-- Task to complete --
Search the entries for the word "plus". Copy each line in which it is found.

[Records from a data collection]
=== Begin Enclosure ===
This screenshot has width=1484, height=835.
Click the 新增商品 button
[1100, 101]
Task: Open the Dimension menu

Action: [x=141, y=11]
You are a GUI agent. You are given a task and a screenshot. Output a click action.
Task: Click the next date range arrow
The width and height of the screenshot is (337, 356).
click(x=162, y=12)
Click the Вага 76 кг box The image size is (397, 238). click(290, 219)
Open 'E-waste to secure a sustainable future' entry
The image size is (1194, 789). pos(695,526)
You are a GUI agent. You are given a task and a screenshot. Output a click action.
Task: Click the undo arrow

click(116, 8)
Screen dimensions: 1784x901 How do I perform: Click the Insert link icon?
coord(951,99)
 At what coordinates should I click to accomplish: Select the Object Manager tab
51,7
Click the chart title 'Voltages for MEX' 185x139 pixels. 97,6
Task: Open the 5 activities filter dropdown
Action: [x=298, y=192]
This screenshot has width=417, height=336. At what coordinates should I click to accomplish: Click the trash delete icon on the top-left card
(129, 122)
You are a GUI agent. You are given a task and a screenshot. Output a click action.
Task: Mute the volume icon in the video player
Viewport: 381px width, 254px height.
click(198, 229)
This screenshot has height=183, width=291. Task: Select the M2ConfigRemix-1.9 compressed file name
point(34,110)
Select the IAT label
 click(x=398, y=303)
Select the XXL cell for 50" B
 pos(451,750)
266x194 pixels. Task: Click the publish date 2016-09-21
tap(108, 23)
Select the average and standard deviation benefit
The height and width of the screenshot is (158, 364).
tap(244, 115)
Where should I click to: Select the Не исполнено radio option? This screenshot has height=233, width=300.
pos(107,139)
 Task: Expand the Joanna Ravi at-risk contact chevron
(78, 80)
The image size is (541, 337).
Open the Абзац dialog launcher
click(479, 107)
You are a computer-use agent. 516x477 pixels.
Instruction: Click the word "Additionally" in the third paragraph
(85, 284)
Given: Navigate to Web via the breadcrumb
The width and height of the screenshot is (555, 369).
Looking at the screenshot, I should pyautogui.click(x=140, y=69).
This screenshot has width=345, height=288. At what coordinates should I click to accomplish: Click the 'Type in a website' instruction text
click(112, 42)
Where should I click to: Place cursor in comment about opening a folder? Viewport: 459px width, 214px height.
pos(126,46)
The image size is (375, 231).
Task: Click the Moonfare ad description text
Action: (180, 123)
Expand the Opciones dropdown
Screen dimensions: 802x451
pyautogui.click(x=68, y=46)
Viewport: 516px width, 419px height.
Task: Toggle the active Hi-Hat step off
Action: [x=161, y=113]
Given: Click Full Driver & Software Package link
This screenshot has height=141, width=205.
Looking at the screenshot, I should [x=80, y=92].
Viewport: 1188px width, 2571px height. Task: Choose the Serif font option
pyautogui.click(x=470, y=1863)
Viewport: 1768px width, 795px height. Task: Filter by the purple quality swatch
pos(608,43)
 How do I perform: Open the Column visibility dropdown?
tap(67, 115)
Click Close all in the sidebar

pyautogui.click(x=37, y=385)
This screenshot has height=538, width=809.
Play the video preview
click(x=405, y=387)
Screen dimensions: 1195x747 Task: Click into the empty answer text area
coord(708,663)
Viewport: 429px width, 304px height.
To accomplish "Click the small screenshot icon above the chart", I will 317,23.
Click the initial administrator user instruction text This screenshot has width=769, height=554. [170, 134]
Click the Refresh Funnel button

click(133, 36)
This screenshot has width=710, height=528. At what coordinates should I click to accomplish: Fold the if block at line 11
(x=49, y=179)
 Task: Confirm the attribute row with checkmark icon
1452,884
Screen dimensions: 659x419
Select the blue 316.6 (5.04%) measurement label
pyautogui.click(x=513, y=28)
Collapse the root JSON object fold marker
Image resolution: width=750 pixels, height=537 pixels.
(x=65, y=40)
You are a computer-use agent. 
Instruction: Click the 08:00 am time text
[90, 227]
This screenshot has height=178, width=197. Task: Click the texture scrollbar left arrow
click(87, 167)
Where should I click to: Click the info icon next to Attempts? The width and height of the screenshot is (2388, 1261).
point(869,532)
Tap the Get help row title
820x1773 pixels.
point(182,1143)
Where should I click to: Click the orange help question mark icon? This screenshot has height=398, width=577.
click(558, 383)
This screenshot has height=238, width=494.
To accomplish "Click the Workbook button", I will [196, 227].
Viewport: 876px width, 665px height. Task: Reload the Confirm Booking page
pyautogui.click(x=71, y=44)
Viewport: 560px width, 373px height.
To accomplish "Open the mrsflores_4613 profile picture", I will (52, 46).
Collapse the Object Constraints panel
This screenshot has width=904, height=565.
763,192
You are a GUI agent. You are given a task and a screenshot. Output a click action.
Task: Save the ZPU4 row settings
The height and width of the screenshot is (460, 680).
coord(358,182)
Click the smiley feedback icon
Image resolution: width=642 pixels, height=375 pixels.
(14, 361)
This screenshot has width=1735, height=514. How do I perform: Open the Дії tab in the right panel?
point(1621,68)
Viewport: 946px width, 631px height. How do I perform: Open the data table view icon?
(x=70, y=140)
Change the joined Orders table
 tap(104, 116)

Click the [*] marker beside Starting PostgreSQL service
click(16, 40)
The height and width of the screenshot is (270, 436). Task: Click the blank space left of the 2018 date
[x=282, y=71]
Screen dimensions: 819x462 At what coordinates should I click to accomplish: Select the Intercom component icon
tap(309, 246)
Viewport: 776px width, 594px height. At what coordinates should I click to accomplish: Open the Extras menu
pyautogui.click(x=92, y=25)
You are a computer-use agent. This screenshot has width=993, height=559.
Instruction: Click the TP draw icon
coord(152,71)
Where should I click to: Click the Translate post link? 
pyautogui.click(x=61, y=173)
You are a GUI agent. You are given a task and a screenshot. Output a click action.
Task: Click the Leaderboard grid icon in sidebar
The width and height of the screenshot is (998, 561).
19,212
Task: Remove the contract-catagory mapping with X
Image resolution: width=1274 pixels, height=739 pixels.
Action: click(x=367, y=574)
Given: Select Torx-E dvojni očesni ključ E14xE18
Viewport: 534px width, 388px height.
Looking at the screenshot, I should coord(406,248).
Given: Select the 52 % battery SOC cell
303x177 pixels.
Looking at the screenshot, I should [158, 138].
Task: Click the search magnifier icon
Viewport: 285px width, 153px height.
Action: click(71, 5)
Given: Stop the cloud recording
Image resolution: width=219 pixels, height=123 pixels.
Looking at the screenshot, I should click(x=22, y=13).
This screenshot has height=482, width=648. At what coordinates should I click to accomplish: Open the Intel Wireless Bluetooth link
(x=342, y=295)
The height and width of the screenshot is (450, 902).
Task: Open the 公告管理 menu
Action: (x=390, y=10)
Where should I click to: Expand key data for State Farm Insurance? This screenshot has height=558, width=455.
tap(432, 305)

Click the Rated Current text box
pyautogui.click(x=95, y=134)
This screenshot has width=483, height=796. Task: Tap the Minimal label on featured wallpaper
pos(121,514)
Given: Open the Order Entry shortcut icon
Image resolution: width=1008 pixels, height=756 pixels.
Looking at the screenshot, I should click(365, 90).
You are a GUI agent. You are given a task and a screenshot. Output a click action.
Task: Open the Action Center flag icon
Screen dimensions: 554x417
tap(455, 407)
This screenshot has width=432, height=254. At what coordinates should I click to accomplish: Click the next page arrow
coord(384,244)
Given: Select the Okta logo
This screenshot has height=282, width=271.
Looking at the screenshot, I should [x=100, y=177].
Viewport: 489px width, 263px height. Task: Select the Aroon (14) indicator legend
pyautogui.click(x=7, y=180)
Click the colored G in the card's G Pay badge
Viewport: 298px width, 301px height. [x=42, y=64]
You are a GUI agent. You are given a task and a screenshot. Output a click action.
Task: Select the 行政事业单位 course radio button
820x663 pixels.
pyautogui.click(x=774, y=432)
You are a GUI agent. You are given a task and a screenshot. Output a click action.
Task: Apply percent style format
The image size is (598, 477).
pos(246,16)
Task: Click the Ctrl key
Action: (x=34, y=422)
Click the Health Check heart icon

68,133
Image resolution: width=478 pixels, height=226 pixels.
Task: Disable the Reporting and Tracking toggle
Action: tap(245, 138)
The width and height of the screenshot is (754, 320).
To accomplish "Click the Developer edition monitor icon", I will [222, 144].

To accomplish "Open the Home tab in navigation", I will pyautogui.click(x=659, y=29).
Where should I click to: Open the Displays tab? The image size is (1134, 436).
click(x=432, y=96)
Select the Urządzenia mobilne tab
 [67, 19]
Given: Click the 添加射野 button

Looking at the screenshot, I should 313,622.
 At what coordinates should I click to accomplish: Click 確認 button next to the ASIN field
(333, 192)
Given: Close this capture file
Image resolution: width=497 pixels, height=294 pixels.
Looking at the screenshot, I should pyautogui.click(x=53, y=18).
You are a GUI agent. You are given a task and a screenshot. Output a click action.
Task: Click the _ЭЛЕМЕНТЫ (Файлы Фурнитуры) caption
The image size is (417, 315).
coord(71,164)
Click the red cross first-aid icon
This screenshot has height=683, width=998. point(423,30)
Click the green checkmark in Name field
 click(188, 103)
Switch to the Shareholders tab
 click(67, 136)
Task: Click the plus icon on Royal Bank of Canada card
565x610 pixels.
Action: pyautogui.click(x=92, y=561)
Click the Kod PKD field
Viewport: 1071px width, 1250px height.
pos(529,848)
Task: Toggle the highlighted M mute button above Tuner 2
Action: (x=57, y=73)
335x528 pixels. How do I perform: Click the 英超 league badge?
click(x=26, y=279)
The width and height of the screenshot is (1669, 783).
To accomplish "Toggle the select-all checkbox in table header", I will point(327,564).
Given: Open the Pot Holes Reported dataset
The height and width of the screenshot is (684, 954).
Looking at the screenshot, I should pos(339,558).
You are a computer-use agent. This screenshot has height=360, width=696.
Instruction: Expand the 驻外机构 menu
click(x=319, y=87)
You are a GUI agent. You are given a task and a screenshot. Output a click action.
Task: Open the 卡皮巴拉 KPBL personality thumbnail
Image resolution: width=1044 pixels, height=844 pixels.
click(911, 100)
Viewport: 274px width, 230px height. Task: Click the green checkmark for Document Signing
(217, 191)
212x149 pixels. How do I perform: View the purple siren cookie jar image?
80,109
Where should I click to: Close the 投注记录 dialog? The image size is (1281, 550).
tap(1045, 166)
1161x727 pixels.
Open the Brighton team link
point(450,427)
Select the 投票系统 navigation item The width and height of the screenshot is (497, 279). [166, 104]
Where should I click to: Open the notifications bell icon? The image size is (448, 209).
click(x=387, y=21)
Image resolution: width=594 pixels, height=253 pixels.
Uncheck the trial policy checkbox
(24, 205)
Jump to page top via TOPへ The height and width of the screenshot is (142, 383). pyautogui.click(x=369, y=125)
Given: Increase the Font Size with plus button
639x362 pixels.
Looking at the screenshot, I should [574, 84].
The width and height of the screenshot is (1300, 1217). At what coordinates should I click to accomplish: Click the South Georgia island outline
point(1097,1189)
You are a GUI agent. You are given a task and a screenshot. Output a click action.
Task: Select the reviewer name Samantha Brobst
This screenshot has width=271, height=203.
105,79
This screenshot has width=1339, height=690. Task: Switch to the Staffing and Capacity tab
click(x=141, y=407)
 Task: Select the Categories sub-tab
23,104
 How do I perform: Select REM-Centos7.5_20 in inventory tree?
=== End Enclosure ===
-- Solution for this problem --
Task: Click the plus icon on Royal Bank of Canada card
Given: Increase the Font Size with plus button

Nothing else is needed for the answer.